4. **Work backwards to find $y$ (Integrate!)**: Now we have $y'$ (the slope formula), and we want to find $y$ (the original function). To go from a slope formula back to the original function, we do a special math trick called "integration." It's like finding the area under a curve.

* **For $y' = 4x$**:
If the slope is $4x$, what function would give us that slope? We know that if you take the derivative of $x^2$, you get $2x$. So, to get $4x$, we must have started with $2x^2$. And don't forget, when we integrate, there's always a "constant" number ($C_1$) that disappears when you take the derivative. So, the first solution is:
$y = 2x^2 + C_1$

* **For $y' = -2x$**:
Similarly, if the slope is $-2x$, what function would give us that? If we take the derivative of $-x^2$, we get $-2x$. So, the second solution is:
$y = -x^2 + C_2$

And there you have it! Two sets of answers because our original equation had a $y'^2$.

Alternative answer

Answer: $y' = 4x$ or $y' = -2x$ Explain
This is a question about finding the values for an unknown in a quadratic-like equation by factoring . The solving step is:

1. First, let's look at the equation: $y^{\prime 2}-2 x y^{\prime}-8 x^{2}=0$. It might look a little tricky because of the $y'$ and $x$, but if we pretend $y'$ is just a simple variable, like 'A', then it looks like a familiar quadratic equation: $A^2 - 2xA - 8x^2 = 0$.
2. We want to "break apart" this equation into two simpler parts that multiply together to make the original equation. This is called factoring!
3. We're looking for two expressions that, when multiplied, give us $-8x^2$, and when added, give us $-2x$.
4. After thinking about the numbers, we can try $4x$ and $-2x$. If we multiply them, we get $(4x) \times (-2x) = -8x^2$. But if we add them, $4x + (-2x) = 2x$, which is not $-2x$. Close!
5. What if we try $-4x$ and $2x$? If we multiply them, we get $(-4x) \times (2x) = -8x^2$. Perfect! And if we add them, we get $(-4x) + (2x) = -2x$. This matches exactly what we need!
6. So, we can rewrite our original equation using these factors: $(y' - 4x)(y' + 2x) = 0$.
7. For two things multiplied together to equal zero, one of them (or both!) must be zero.
8. So, either $y' - 4x = 0$, which means $y' = 4x$.
9. Or, $y' + 2x = 0$, which means $y' = -2x$.
10. These are the two possible values for $y'$ that make the equation true!

Alternative answer

Answer:
$y = 2x^2 + C_1$ or $y = -x^2 + C_2$ Explain
This is a question about solving an equation that involves how fast something is changing (we call that $y'$ or 'y-prime'). It's like finding a secret path when you only know the direction you're supposed to go at each step! . The solving step is:

First, I noticed that the equation $y^{\prime 2}-2 x y^{\prime}-8 x^{2}=0$ looked a lot like a regular quadratic equation, but instead of just 'x' we have 'y-prime' ($y'$). It's like saying "something squared minus 2x times something minus 8x squared equals zero."

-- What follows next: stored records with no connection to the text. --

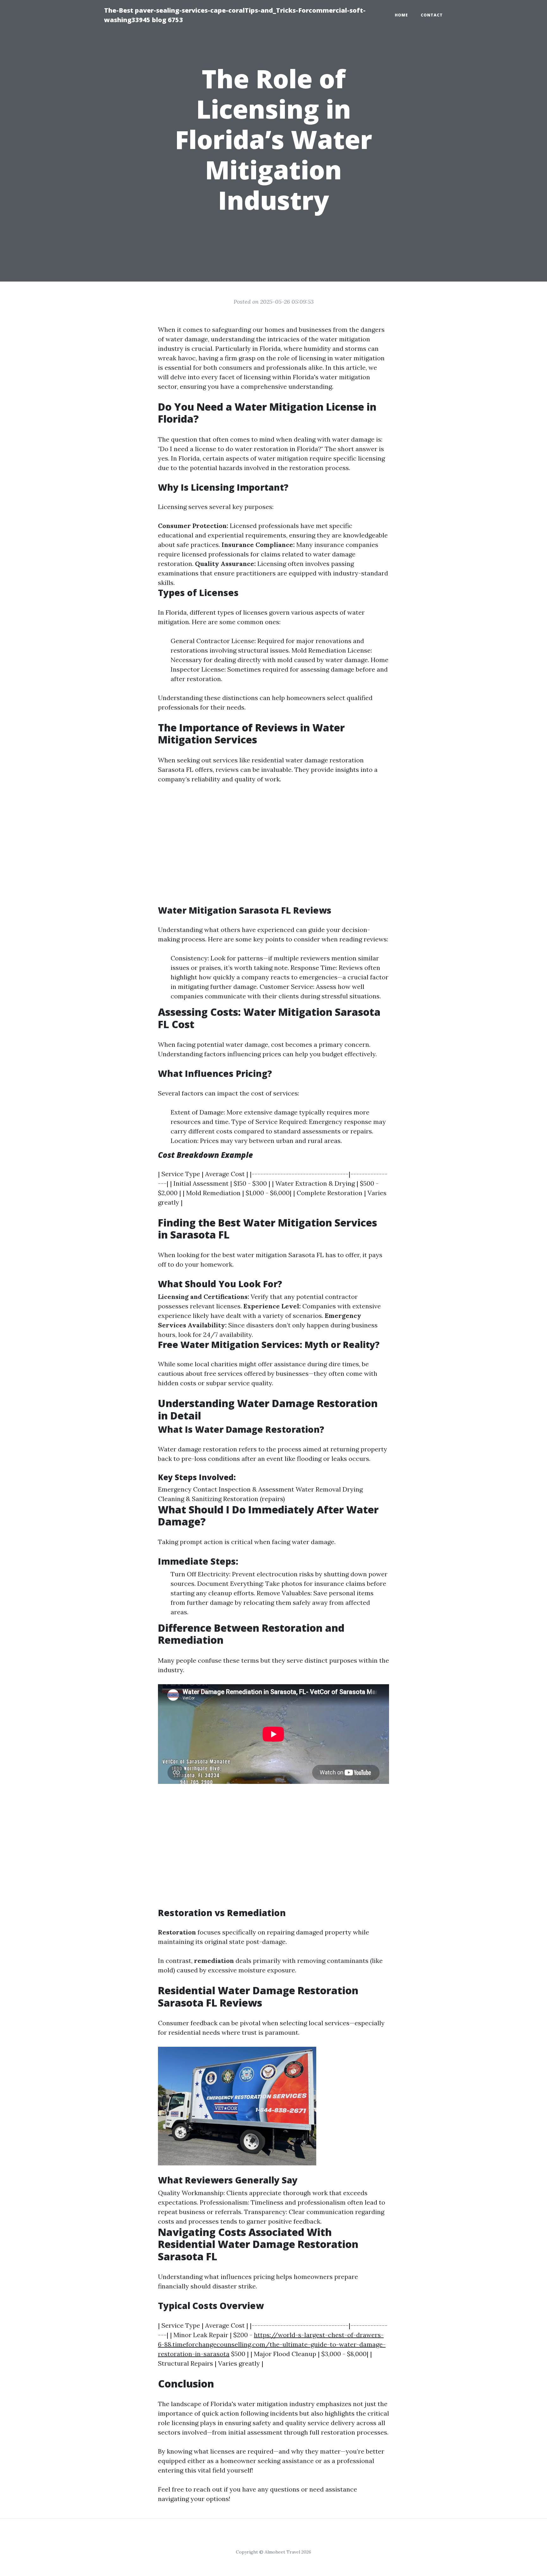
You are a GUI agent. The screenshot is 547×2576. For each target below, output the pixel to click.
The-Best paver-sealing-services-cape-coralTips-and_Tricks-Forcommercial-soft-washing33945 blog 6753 (235, 15)
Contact (432, 15)
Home (401, 15)
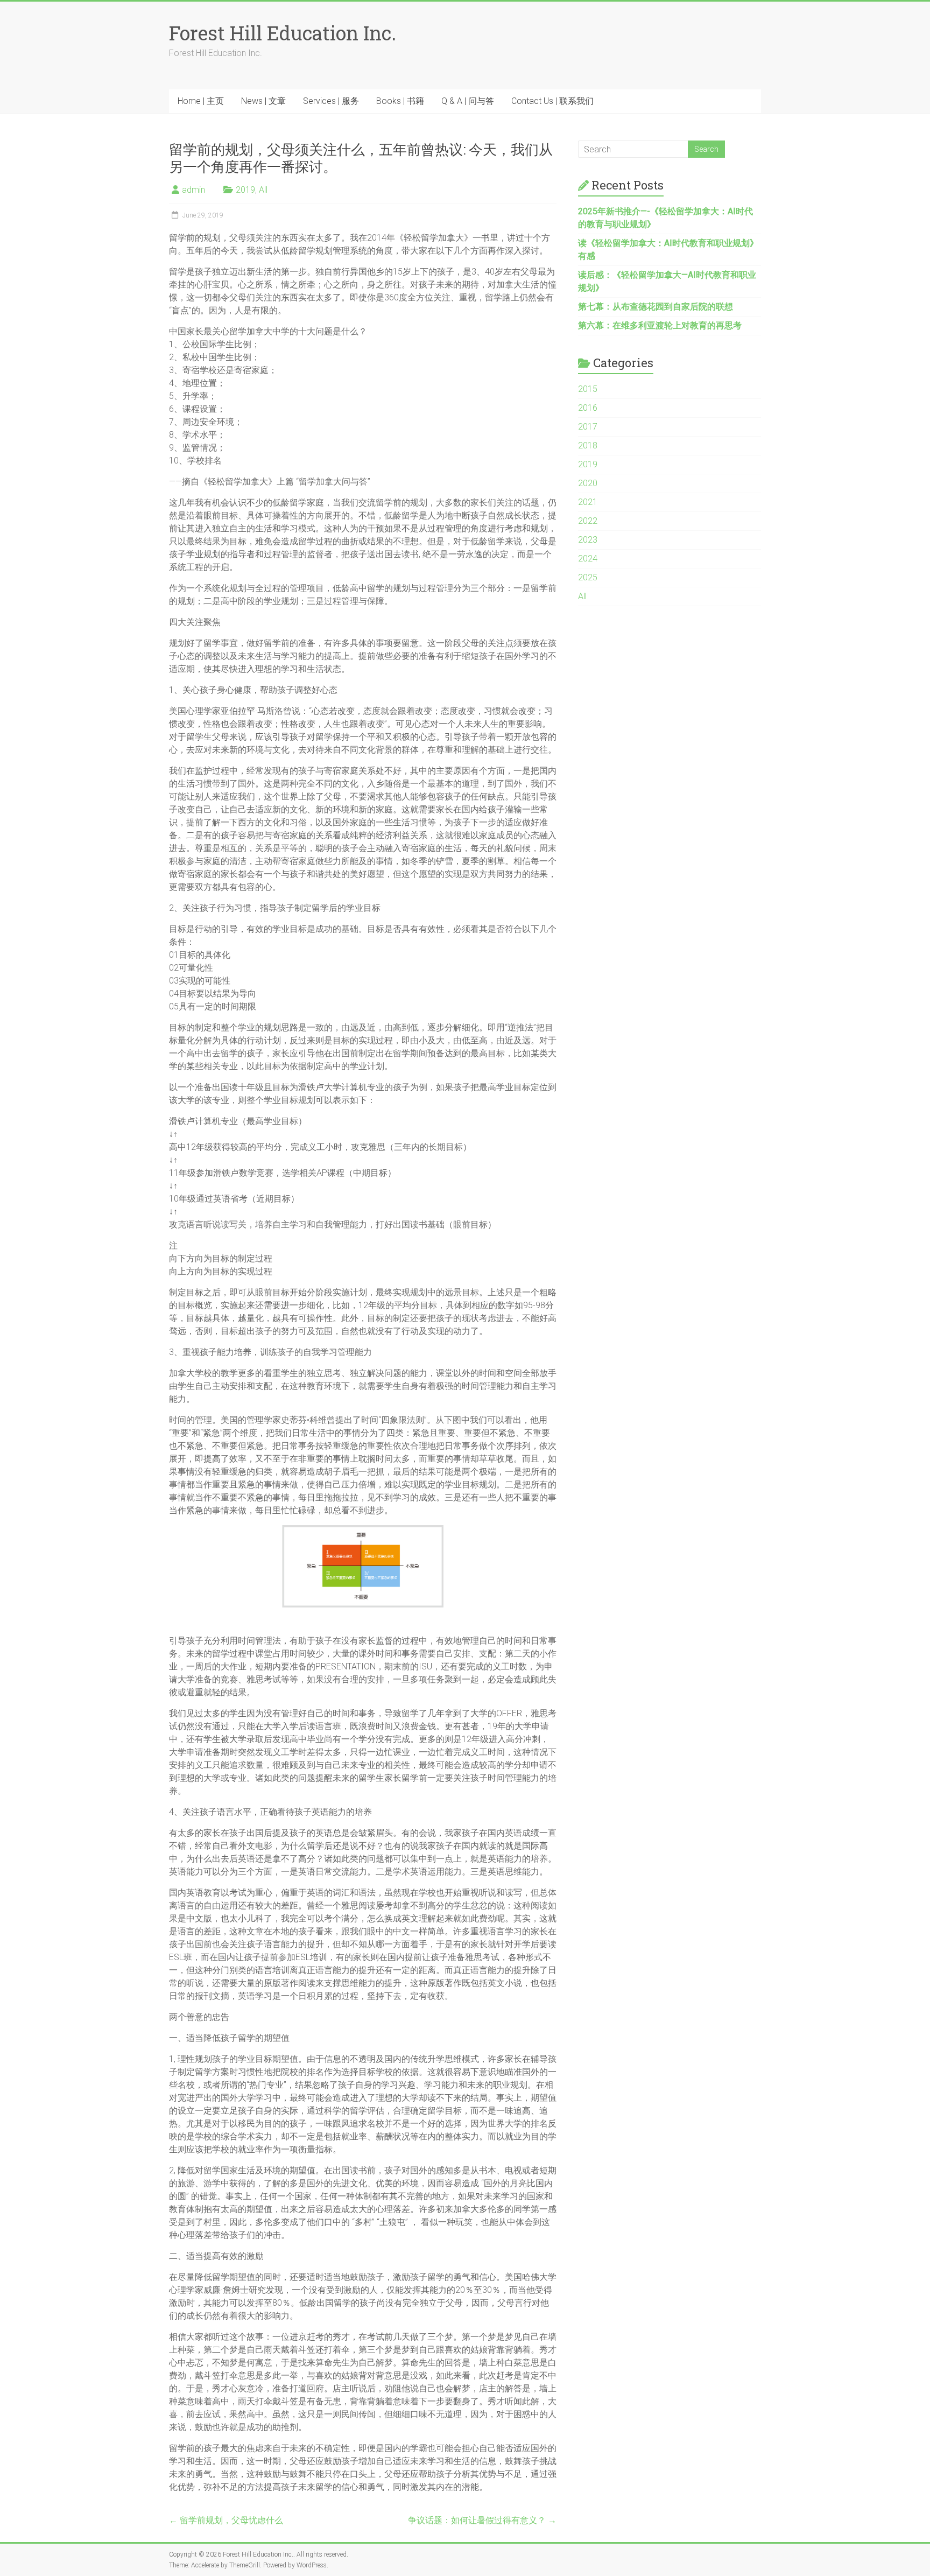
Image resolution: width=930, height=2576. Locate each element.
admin (193, 190)
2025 (587, 577)
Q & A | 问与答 (467, 101)
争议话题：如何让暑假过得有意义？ (482, 2520)
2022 (587, 521)
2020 (587, 483)
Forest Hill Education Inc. (282, 33)
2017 (587, 427)
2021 (587, 502)
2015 (587, 389)
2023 (587, 540)
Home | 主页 (201, 101)
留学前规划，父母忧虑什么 (226, 2520)
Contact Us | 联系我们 (552, 101)
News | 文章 (263, 101)
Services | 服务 (331, 101)
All (263, 190)
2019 (245, 190)
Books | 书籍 (400, 101)
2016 (587, 408)
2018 (587, 445)
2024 (587, 558)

1. **Break it down:** I thought about how to split this equation into simpler parts. It reminded me of factoring. I needed two things that multiply to $-8x^2$ and add up to $-2x$. I figured out that $(y' - 4x)$ and $(y' + 2x)$ work perfectly!
So, our equation becomes: $(y' - 4x)(y' + 2x) = 0$.

2. **Find the possibilities:** For two things multiplied together to be zero, one of them *has* to be zero. This gives us two options:
* **Option 1:** $y' - 4x = 0$, which means $y' = 4x$.
* **Option 2:** $y' + 2x = 0$, which means $y' = -2x$.

3. **Undo the 'change' (Integrate):** Now we know how $y$ is changing ($y'$). To find out what $y$ itself is, we need to do the opposite of finding the change, which is called integration. It's like if you know your speed, you can figure out your distance!

* **For Option 1 ($y' = 4x$):** If the change of $y$ is $4x$, then $y$ must be $2x^2$. We also need to remember to add a constant number ($C_1$), because when you find the change of $2x^2 + 5$, you still get $4x$ (the change of any constant number is zero!). So, $y = 2x^2 + C_1$.

* **For Option 2 ($y' = -2x$):** If the change of $y$ is $-2x$, then $y$ must be $-x^2$. Again, we add a constant number ($C_2$). So, $y = -x^2 + C_2$.

So we have two different general solutions for $y$ that make the original equation true!